The problem here is that the editor they sought to fire is Bill Marimow, who may be the toughest, fairest news person alive today.  He fought it, as did those in the newsroom who support the idea of good journalism.  Remarkably, so did some of the millionaire owners who filed suit against the pols.

There is a wonderment among many as to why Bill Marimow did this.  It is probably short term.  His contract and protection runs through April.  There’s no money in it for him.  Or at least no incremental advantage.  He would be paid regardless.

But he chose to fight.  And while I’ve not talked to Bill about this, I am pretty sure why he fought.  It’s not about old style journalism or new style journalism.  It’s about drawing a line in the sand for just practicing journalism — for as best as we can in an imperfect world to say that you can by god take a shot at reporting what is happening the world in a manner that allows your readers to make decisions based on it with affect.

It is about the Fourth Estate.

Fire the five editors and Marimow, others have said, and who cares if the news continues to be gathered with integrity. And that’s the point.  The integrity part.  Because it is lost.  Hire a bunch of bloggers in New Jersey and have them turn out lists of Five New Jersey Twerking Hot Spots and you may have a viable web site.  You do not have a newspaper.  You do not have a Fourth Estate.

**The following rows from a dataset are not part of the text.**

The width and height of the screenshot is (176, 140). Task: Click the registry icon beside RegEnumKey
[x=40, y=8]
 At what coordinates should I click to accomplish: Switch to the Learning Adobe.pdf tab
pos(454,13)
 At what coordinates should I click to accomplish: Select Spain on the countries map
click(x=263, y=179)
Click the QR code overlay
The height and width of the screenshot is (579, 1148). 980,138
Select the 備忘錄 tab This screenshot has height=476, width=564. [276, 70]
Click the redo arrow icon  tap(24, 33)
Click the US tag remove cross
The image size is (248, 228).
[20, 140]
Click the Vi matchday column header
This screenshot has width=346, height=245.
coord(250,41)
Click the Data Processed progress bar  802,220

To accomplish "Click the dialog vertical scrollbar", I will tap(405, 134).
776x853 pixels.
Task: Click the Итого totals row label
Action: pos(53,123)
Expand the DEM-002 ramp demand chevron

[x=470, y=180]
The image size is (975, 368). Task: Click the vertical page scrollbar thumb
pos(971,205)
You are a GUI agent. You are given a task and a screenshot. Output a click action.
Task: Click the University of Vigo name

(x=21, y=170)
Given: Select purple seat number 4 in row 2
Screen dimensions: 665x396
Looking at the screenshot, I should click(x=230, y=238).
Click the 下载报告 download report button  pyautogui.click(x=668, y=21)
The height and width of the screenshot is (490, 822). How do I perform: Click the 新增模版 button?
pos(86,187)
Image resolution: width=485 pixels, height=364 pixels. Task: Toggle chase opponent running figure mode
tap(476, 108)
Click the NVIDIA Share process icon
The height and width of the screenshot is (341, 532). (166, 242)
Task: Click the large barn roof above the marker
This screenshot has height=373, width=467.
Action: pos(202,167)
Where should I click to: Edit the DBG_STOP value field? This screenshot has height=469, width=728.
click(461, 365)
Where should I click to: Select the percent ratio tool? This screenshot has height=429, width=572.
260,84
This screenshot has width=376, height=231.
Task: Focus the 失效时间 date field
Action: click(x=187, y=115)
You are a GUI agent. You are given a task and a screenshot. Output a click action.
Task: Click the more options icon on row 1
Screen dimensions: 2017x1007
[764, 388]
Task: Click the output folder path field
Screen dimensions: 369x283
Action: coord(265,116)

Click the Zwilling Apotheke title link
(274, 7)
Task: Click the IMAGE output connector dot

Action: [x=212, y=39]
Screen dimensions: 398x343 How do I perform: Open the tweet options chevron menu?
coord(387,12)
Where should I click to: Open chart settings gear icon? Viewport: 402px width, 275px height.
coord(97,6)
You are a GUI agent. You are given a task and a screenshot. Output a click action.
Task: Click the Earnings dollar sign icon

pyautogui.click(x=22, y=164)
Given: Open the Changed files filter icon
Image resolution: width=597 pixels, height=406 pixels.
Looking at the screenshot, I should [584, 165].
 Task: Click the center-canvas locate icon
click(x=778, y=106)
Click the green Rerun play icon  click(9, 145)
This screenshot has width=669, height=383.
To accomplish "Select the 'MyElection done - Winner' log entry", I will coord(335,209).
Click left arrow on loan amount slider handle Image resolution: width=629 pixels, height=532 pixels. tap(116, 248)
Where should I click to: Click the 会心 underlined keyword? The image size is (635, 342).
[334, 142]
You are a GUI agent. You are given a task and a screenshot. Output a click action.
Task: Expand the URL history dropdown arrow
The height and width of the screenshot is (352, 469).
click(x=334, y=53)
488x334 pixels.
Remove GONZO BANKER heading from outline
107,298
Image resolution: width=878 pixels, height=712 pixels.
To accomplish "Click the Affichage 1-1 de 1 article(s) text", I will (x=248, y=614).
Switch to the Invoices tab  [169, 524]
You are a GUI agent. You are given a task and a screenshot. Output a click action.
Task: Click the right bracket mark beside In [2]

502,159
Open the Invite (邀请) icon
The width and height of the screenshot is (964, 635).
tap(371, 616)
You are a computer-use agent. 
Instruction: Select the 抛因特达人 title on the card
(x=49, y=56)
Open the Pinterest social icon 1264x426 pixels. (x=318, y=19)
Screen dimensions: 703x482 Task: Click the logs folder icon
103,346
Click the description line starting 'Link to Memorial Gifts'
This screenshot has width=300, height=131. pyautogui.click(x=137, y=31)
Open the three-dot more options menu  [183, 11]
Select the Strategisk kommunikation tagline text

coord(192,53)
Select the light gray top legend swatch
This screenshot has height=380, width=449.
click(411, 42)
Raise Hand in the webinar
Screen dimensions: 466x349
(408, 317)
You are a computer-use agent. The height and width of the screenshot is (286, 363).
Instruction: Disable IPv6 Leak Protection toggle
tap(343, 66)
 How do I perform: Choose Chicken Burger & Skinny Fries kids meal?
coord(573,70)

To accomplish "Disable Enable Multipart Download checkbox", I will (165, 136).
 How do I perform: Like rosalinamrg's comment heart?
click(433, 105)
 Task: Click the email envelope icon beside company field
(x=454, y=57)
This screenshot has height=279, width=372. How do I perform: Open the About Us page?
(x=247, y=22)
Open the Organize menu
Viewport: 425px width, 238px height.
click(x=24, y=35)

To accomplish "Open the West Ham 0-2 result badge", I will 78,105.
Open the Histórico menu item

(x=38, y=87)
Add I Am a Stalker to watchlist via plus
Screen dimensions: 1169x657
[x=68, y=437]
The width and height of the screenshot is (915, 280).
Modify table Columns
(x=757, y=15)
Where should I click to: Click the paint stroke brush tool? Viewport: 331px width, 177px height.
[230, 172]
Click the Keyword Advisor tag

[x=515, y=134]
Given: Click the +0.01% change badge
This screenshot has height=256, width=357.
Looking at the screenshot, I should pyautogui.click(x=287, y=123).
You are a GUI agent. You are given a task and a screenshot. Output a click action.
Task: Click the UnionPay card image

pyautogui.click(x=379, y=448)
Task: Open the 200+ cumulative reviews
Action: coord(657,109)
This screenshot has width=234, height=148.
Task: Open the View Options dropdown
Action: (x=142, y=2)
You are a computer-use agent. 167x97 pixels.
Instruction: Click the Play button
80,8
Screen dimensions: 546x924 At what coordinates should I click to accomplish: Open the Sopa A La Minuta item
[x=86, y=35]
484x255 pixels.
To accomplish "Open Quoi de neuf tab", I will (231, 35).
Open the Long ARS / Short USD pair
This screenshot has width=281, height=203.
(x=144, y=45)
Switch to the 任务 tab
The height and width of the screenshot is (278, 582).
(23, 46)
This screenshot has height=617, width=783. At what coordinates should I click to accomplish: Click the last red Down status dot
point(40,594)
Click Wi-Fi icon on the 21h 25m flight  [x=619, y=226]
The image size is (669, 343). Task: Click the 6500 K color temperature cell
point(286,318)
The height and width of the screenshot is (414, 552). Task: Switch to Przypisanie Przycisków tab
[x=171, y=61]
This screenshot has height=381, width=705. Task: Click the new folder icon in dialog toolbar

No newspaper today survives without the integrity of a good news operation, of good people performing a public service in trust with its readers.  Lose that pro bono notion, and you lose the business.

That is what is at stake at The Philadelphia Inquirer.  That is what Marimow is fighting for.  That is what most of the writers and bloggers covering this are missing.

Over the past decade of newspaper despair and disaster, many fine and able editors resigned or were fired as the business folks “thinned the soup,” cut pages, and raised prices.  All well and good.  But how many editors have taken this sort of action?  How many have sued to remain as editor of a besieged and beleaguered newspaper?

Damned few by my count.

It’s time for journalists to stop wringing their hands about The Philadelphia Inquirer and call it for what it is:  the one time in modern history where an editor stood up for what was right.  And it appears, won.

Let’s hope that the readers of The Philadelphia Inquirer rally behind the rag.  Let’s pray this is not a beau geste, but the start of a civic reconnection with one of the most important elements of community and democracy.  Let’s hear it for Bill and the other brave souls of The Inquirer.